Warrant issued for barrister who harassed solicitor


Bijlani: No justification for demands, says judge

A judge has issued a warrant for the arrest of a barrister accused of harassing a solicitor who refused to represent her on a pro bono basis.

Dr Aisha Bijlani, a medic before she turned to the law, is wanted by police after failing to turn up at the latest hearing of a single charge of harassment without violence against Richard Howlett.

Mr Howlett, a partner at west London law firm Selachii, met Dr Bijlani at an event and saw her as a potential client when she outlined legal difficulties she was experiencing.

A meeting followed in mid-2017, at which the barrister, 51, asked Mr Howlett to take her case on a pro bono basis, which he declined.
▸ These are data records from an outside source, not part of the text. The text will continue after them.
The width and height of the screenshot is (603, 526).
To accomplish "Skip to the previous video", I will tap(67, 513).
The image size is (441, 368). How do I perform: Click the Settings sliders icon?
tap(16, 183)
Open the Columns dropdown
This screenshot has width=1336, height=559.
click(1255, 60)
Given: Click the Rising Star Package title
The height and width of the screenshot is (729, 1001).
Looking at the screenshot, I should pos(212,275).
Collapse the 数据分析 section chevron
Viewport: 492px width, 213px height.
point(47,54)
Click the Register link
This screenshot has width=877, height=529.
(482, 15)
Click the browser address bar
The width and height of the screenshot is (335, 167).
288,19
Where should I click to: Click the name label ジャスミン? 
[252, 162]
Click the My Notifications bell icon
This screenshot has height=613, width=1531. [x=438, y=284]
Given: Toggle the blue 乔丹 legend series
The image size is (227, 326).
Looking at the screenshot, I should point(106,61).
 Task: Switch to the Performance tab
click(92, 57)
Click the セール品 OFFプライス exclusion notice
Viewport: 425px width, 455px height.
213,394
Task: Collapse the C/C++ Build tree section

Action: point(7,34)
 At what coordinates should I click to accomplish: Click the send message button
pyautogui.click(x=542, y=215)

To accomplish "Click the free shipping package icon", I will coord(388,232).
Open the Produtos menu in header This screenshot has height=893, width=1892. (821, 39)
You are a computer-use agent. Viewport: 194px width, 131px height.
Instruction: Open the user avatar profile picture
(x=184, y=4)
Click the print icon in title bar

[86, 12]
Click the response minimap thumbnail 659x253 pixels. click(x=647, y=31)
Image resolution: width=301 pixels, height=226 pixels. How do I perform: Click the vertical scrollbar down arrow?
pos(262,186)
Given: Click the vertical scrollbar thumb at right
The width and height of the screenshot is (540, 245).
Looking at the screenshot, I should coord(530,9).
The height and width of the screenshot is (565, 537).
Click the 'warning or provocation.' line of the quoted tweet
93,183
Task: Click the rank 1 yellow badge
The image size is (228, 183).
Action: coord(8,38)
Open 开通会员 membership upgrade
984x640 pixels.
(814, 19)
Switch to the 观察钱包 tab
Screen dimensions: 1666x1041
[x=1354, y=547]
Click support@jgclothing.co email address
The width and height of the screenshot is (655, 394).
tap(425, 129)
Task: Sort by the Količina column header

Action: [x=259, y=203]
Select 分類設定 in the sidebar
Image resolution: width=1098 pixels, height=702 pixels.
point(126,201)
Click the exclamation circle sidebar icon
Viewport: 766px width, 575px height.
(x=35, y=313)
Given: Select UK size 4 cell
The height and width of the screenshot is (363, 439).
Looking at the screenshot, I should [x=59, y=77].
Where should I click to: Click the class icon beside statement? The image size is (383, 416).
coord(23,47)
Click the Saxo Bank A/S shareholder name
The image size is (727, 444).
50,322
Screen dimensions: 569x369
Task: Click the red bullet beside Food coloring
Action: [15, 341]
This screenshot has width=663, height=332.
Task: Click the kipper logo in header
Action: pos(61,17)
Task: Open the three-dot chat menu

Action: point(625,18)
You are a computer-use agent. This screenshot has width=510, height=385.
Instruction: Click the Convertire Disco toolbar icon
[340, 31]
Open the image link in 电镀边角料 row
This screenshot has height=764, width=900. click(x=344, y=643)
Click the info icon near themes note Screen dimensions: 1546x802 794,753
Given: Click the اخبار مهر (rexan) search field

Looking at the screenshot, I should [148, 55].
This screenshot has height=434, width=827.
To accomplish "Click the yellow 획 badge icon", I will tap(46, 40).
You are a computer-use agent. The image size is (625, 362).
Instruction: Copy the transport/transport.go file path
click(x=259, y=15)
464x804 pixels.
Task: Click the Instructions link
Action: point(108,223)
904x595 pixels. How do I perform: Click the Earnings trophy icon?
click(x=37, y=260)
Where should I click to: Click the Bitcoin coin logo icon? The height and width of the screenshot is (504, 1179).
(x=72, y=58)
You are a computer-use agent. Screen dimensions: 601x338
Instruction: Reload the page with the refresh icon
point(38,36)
The prosecutor said: “What follows is a series of emails, some of them abusive. The first on 18 July accuses Mr Howlett of abetting fraud and racism and then goes on to say she was thinking of bringing private prosecutions against a number of people.

“Mr Howlett responded in an email that the firm did not act for her and that she should desist any sort of communication. She did not.

“They continued on a similar vein until… the police intervened and issued a harassment warning.”

Despite the warning, the emails continued, with accusations of ineptitude and racism and even claims that the film owed her money. Dr Bijlani said she would accept a £5m settlement.

She also wrote to Mr Howlett’s business partner, accusing the former of racism, as well as public bodies including the Crown Prosecution Service (CPS), the Solicitors Regulation Authority and even the Intergovernmental Panel on Climate Change.

In an email to the CPS demanding Mr Howlett be prosecuted for refusing to represent her, she said: “Please see enclosed and agree to proceed or I will commence private prosecutions. Please arrest him for ongoing harassment and intimidation.”

Mr Howett told the court: “What really started to trouble me is when she started to call me racist. Allegations of that nature are very serious and could have a profound effect on my career.”

Mr Howlett had to explain the situation not only to his partner, but other people in his firm who read the emails. “The emails started trouble me, they became increasingly aggressive and accusatory. It kind of gets hold of you in a way you do expect.

“She was copying in the SRA and anyone she could copy in. I felt she was trying to ruin me.”

Mr Howett told the court how they kept a picture of Dr Bijlani at his firm’s front desk in case she tried to enter the building and he became so concerned he installed CCTV in his home.

“I do not want to sensationalise but I have got a family. I am getting upset,” he said. “You read things in the papers. From my point of view, it was getting of hand.”

Dr Bijlani, of Pimlico, south-west London, had denied harassment without violence but finding the charge proved and issuing a warrant for her arrest, Deputy Senior District Judge Tan Ikram said: “There is no justification for the demand in these emails, they are without basis and without merit.

“There is no evidence that Mr Howlett has been racist in this case or that anybody else has been.

“I had the benefit of hearing from him and his demeanour in the witness box at one point showed distress when talking about the impact on him and indeed his family and business.”

In 2007, Dr Bijlani was convicted of harassment against her former partner, and also unsuccessfully took her former chambers, 4 New Square, to an employment tribunal claiming her career prospects were held back by racist attitudes.